**Core Concept**
The underlying principle in this question is the treatment of acute spinal cord injury (SCI) with high-dose methylprednisolone. This treatment is aimed at reducing inflammation and improving neurological outcomes in patients with acute SCI. The American Association of Neurological Surgeons (AANS) and the Joint Section on Disorders of the Spine and Peripheral Nerves recommend the use of high-dose methylprednisolone for acute SCI.
**Why the Correct Answer is Right**
High-dose methylprednisolone is given in a bolus dose of 30 mg/kg over 15 minutes, followed by an infusion of 5.4 mg/kg/hour for 23 hours. This treatment is believed to reduce the inflammatory response and prevent further damage to the spinal cord. The mechanism of action involves the inhibition of inflammatory mediators, such as prostaglandins and leukotrienes, which contribute to the secondary injury cascade in acute SCI.
**Why Each Wrong Option is Incorrect**
**Option A:** This option is incorrect because the dose of methylprednisolone is too low to be effective in reducing inflammation and improving neurological outcomes in acute SCI.
**Option B:** This option is incorrect because the timing of the methylprednisolone administration is not specified, and it is essential to start treatment within 8 hours of injury to be effective.
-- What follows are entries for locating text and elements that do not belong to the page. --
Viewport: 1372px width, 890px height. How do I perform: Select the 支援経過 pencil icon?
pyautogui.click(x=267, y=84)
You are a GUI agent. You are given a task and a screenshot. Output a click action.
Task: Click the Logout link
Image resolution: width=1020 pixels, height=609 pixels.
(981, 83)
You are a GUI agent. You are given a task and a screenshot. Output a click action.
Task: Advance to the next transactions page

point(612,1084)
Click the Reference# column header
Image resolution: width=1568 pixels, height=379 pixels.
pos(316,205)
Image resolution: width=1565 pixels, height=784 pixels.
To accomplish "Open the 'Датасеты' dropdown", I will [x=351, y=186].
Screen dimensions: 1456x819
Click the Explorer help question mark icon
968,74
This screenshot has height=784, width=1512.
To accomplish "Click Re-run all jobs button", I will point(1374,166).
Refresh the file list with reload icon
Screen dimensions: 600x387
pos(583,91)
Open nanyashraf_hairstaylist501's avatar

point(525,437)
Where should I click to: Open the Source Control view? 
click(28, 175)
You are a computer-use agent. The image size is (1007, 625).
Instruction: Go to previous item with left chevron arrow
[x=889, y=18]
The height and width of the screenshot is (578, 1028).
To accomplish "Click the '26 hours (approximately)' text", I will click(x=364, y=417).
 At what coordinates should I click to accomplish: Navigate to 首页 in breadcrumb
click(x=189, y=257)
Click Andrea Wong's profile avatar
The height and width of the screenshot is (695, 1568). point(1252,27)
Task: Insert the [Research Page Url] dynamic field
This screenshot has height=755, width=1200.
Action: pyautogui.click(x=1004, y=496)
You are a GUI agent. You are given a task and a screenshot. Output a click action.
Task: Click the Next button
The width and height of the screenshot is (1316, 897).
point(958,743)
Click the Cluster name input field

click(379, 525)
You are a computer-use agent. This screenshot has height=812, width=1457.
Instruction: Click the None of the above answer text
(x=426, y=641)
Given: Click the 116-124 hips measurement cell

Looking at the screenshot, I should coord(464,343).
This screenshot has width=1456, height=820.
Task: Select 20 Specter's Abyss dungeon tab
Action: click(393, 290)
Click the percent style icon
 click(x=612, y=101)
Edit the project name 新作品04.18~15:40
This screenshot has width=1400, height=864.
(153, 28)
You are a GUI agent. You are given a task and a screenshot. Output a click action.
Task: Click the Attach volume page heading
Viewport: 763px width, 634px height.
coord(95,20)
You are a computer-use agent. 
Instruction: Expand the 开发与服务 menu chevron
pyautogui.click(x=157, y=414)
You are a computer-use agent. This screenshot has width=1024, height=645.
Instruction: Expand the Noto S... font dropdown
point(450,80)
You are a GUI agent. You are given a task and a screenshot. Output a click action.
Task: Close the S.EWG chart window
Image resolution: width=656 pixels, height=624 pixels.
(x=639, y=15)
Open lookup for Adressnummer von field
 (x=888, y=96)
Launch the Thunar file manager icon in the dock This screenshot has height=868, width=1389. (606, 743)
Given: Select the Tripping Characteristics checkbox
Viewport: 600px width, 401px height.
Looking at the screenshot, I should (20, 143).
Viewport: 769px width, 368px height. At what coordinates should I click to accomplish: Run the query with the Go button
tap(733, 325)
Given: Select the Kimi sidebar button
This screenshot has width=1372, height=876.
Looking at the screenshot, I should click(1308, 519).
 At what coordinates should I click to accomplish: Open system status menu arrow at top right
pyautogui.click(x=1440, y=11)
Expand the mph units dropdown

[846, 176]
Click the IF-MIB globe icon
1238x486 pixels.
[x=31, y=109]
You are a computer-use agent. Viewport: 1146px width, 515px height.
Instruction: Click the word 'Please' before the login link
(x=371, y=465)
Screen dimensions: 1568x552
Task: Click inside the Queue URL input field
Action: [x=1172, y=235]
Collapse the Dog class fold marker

**Option C:** This option is incorrect because it suggests a different dosing regimen, which is not supported by clinical evidence.
**Clinical Pearl / High-Yield Fact**
It is essential to note that high-dose methylprednisolone should only be used in patients with acute SCI within 8 hours of injury. The treatment should be initiated promptly, and patients should be closely monitored for potential side effects.
**Correct Answer:** C. 30 mg/kg over 15 minutes, followed by 5.4 mg/kg/hour for 23 hours.